How Remote Identity Verification Works

RON sessions use two layers of identity verification beyond what traditional in-person notarization requires. First, the signer’s government-issued ID goes through credential analysis — automated software examines the ID’s security features, photograph, and data to confirm it’s authentic. Second, the signer completes a knowledge-based authentication quiz: five questions drawn from public and private records that only the real person should be able to answer, like past addresses or loan details. The signer must answer at least four of the five correctly within two minutes. Someone who fails can typically retry up to two more times within 48 hours, with at least 40 percent of the questions replaced each time.

The entire session is recorded on audio and video, and the notary maintains an electronic journal of each transaction. These recordings and journal entries serve as an evidence trail far more detailed than what a traditional in-person notarization produces. Most states require notaries to use an approved third-party RON platform that meets specific security and encryption standards.

- Direction a
Write out the part of the identity verification passage that begins at the words "How Remote Identity" and ends after the words "replaced each time.".
The entries have no connection to the identity verification passage.

(Rows of pointing data)
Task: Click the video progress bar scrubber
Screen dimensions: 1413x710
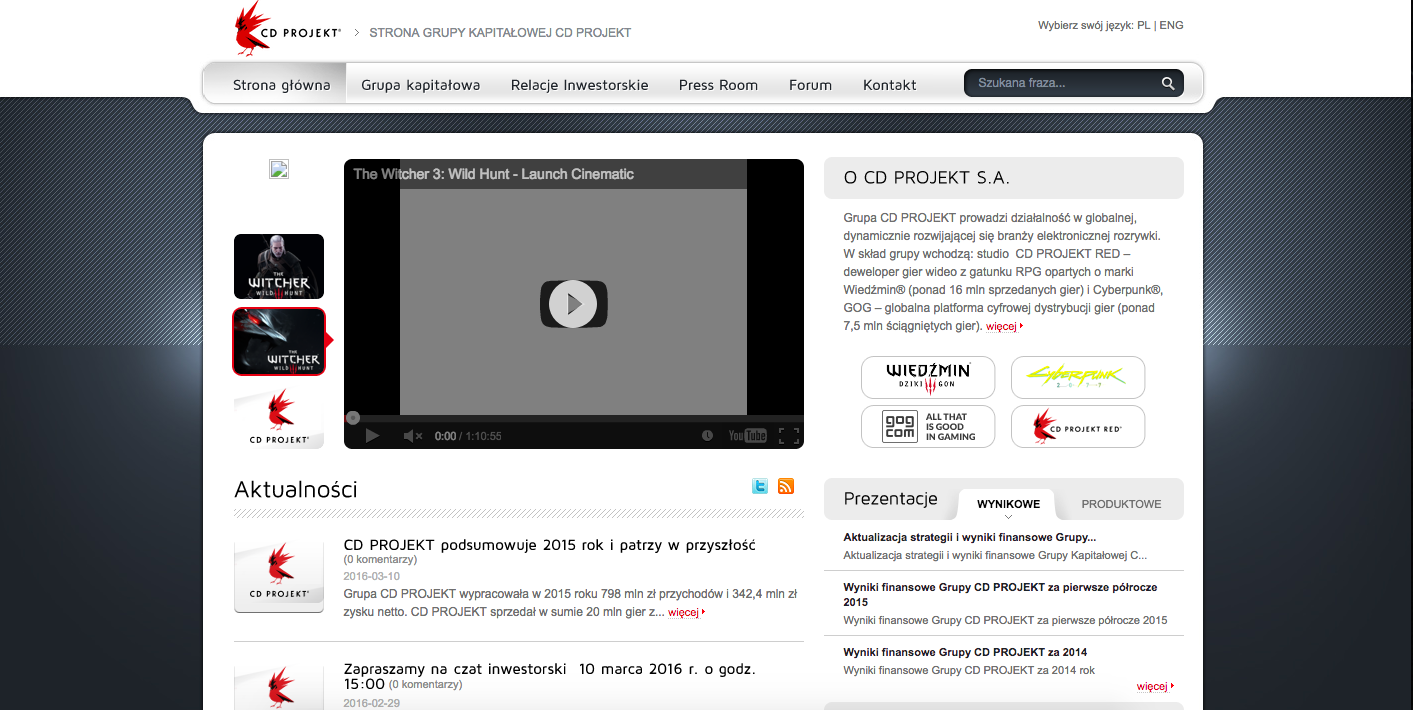Action: pos(353,418)
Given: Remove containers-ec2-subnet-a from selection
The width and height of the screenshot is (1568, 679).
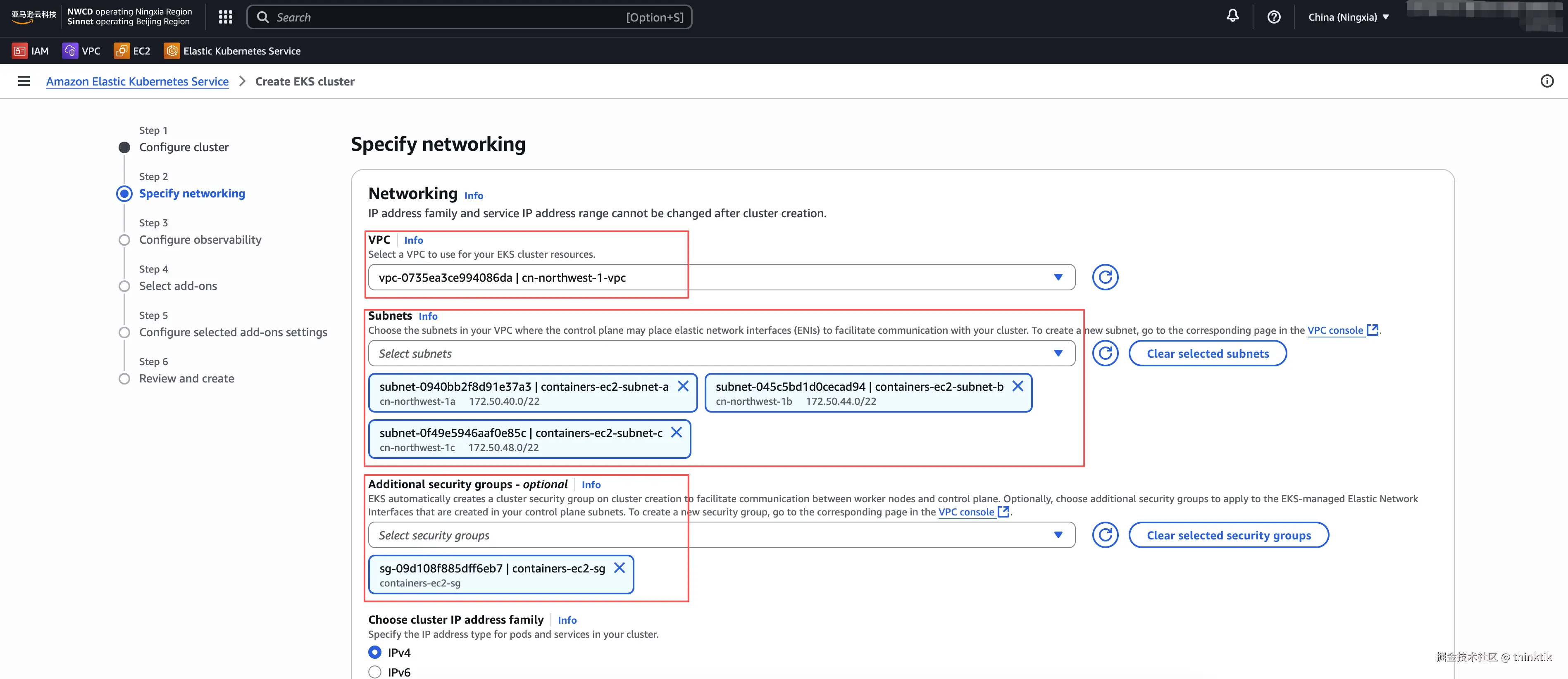Looking at the screenshot, I should click(x=683, y=386).
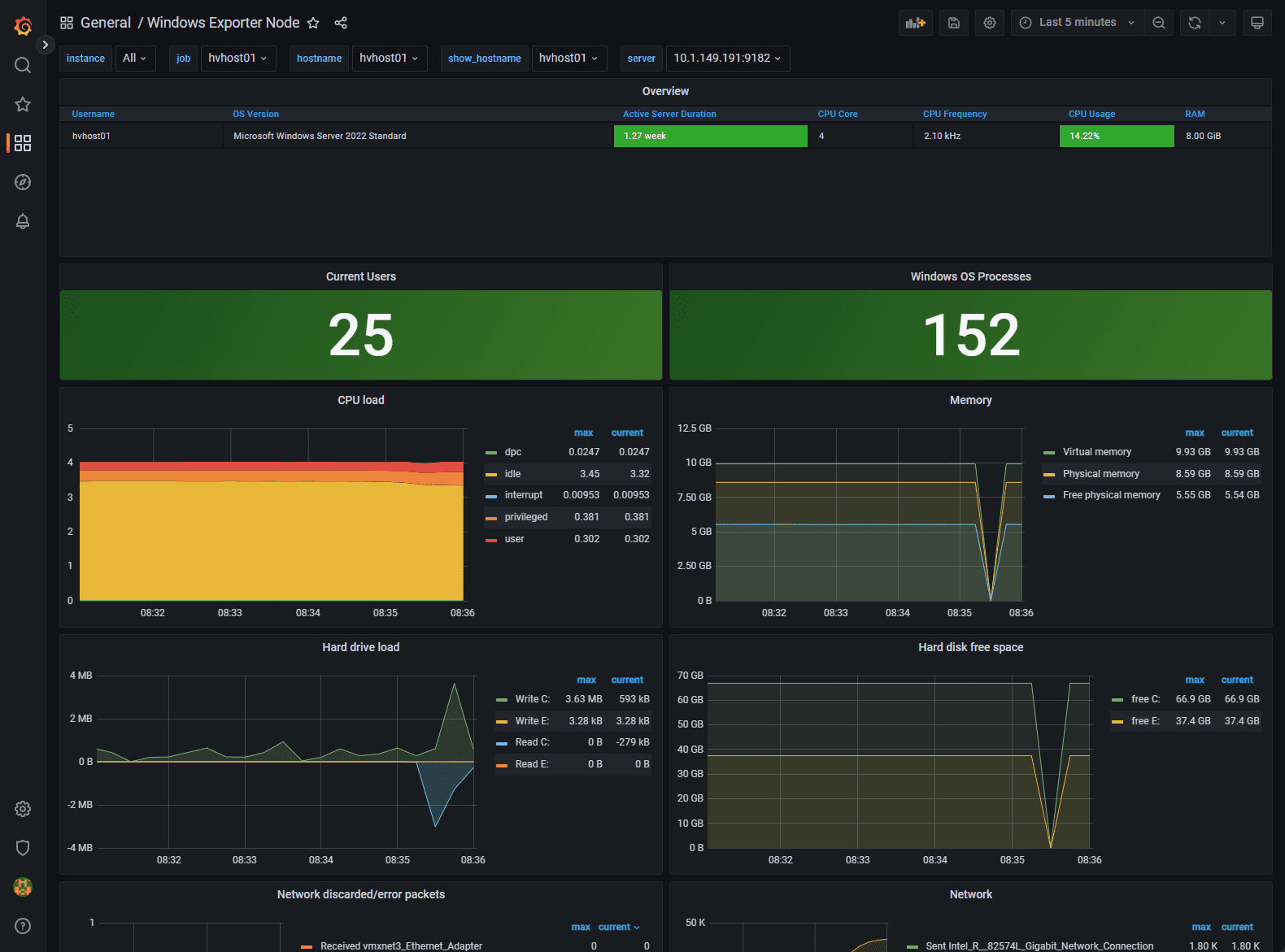Open the Memory panel title menu
1285x952 pixels.
[970, 400]
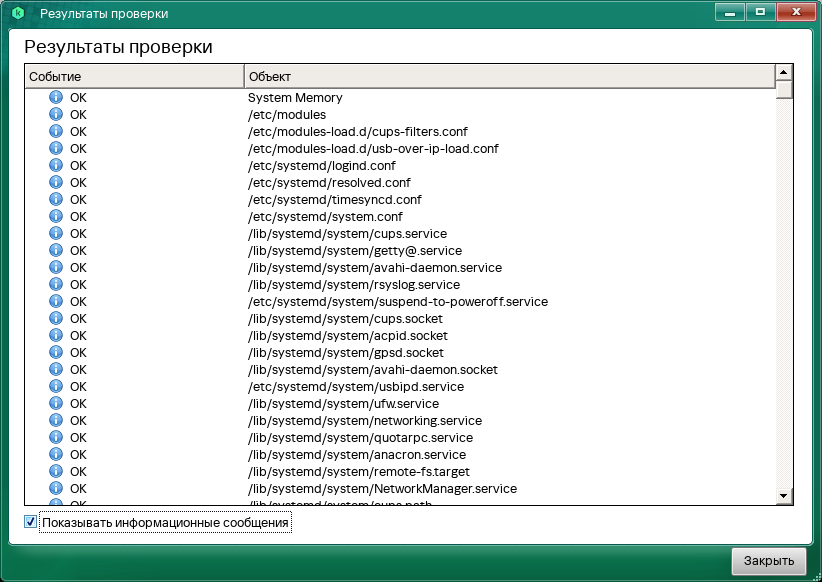822x582 pixels.
Task: Sort list by 'Событие' column header
Action: (134, 76)
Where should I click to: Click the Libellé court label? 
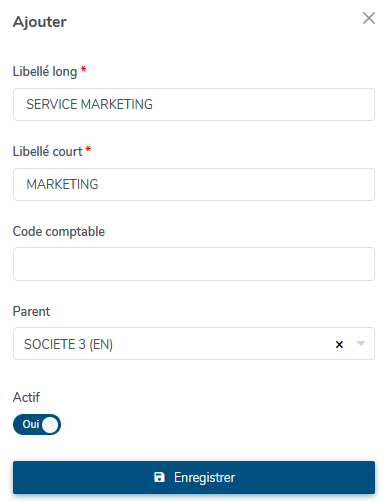click(x=47, y=151)
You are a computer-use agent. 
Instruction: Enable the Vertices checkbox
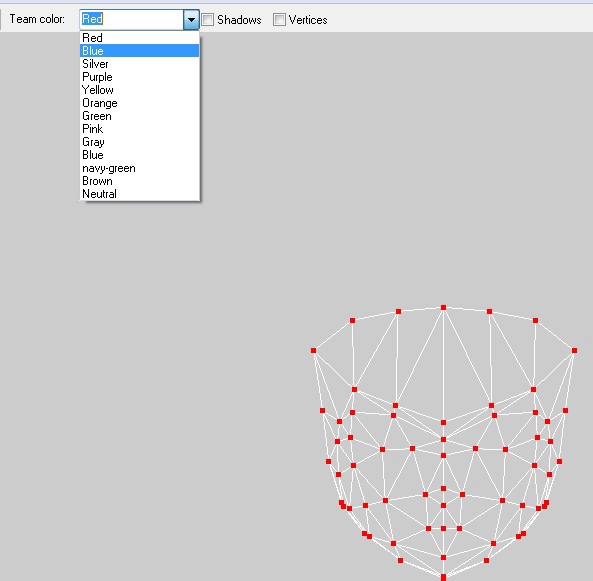coord(279,19)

- Direction b
Reproduce the lines of the entries that begin at the line containing "Given: Remove containers-ec2-subnet-a" and run through the end of the entries, leaving out the pictures.

- Reply a
How Remote Identity Verification Works

RON sessions use two layers of identity verification beyond what traditional in-person notarization requires. First, the signer’s government-issued ID goes through credential analysis — automated software examines the ID’s security features, photograph, and data to confirm it’s authentic. Second, the signer completes a knowledge-based authentication quiz: five questions drawn from public and private records that only the real person should be able to answer, like past addresses or loan details. The signer must answer at least four of the five correctly within two minutes. Someone who fails can typically retry up to two more times within 48 hours, with at least 40 percent of the questions replaced each time.

- Reply b
Given: Remove containers-ec2-subnet-a from selection
The width and height of the screenshot is (1568, 679).
Looking at the screenshot, I should click(x=683, y=386).
Open the Memory panel title menu
1285x952 pixels.
[970, 400]
822x582 pixels.
Task: Sort list by 'Событие' column header
Action: (134, 76)
Where should I click to: Click the Libellé court label? 
click(x=47, y=151)
You are a computer-use agent. 
Instruction: Enable the Vertices checkbox
coord(279,19)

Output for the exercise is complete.